Dartmouth-backed pilot sends ultrasound over phone lines
Over-the-phone transmission of diagnostic-quality ultrasound images is possible, potentially paving the way for ultrasound examinations to be performed in poorer areas of the world, inexpensively transmitted via the Internet, and read by experienced radiologists elsewhere, a Dartmouth Medical School study shows.
The study was prompted in part by Veljko Popov, an M.D./Ph.D. student at Dartmouth Medical School who wanted to help the people in his homeland of Yugoslavia. Using a grant from the Dartmouth International Health Group, Popov and Robert Harris, M.D., associate professor of radiology at Dartmouth, visited patients at a remote hospital in Yugoslavia. They used a portable, compact ultrasound unit, donated by Dartmouth-Hitchcock Medical Center, to examine several hundred patients but the hospital had no resources to read the ultrasound scans. “Once they had the equipment, they needed an inexpensive way for the images to be read,” said Harris.

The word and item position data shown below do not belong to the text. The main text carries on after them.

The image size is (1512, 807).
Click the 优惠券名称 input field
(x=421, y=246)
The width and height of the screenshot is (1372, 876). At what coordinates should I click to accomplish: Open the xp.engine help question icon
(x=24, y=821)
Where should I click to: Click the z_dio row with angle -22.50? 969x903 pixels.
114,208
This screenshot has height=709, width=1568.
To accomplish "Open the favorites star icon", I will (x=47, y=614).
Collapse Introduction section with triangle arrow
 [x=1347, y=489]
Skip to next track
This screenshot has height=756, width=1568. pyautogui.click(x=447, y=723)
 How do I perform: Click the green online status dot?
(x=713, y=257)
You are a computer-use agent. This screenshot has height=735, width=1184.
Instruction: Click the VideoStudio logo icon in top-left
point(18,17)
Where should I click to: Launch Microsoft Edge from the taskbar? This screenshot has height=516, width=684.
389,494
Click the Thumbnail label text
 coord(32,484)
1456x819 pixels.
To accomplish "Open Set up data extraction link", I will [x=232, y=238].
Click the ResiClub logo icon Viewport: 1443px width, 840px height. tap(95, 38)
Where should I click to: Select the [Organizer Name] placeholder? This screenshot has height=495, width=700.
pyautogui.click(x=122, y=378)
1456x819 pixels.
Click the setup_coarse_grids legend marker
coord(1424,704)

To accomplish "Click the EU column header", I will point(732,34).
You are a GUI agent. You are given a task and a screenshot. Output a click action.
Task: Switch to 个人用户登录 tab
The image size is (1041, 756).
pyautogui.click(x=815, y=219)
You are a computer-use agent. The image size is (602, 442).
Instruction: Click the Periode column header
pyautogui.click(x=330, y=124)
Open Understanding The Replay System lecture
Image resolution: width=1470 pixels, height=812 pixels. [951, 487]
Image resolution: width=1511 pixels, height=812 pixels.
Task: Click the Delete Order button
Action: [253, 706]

“We conducted a pilot study in which 50 thyroid, abdominal, pelvic and transvaginal images were transmitted from Yugoslavia to the U.S. to determine if real-time, low-cost tele-ultrasound was feasible,” said Popov. Real-time images were compressed to help speed the file transfer and these images were then compared to the original non-compressed images.
Two attending radiologists, one radiology resident and a medical student reviewed both sets of images, and in 64 percent of the cases, they could not tell the difference between the compressed and non-compressed images, said Harris.
“In 67 percent of the cases, they ranked the compressed images as adequate for diagnostic purposes or better than adequate,” he added. “The portable ultrasound machine we used to create the images in Yugoslavia is a relatively simple machine and, in some of the cases, the resolution problems could have been more of a problem with the original images than the compressed images.”
He said the pilot study shows that it’s possible to inexpensively send adequate images across telephone lines.
Added Popov: “Our objective is to use these technological advances in places in the world, such as in Yugoslavia, where they are not readily available.” The pilot study was a first step to achieving that goal, he said.
The next step is to employ satellite capability in an effort to expand bandwidth and speed file transfer, and connect remote areas of the world that don’t have any Internet access at all, Popov said.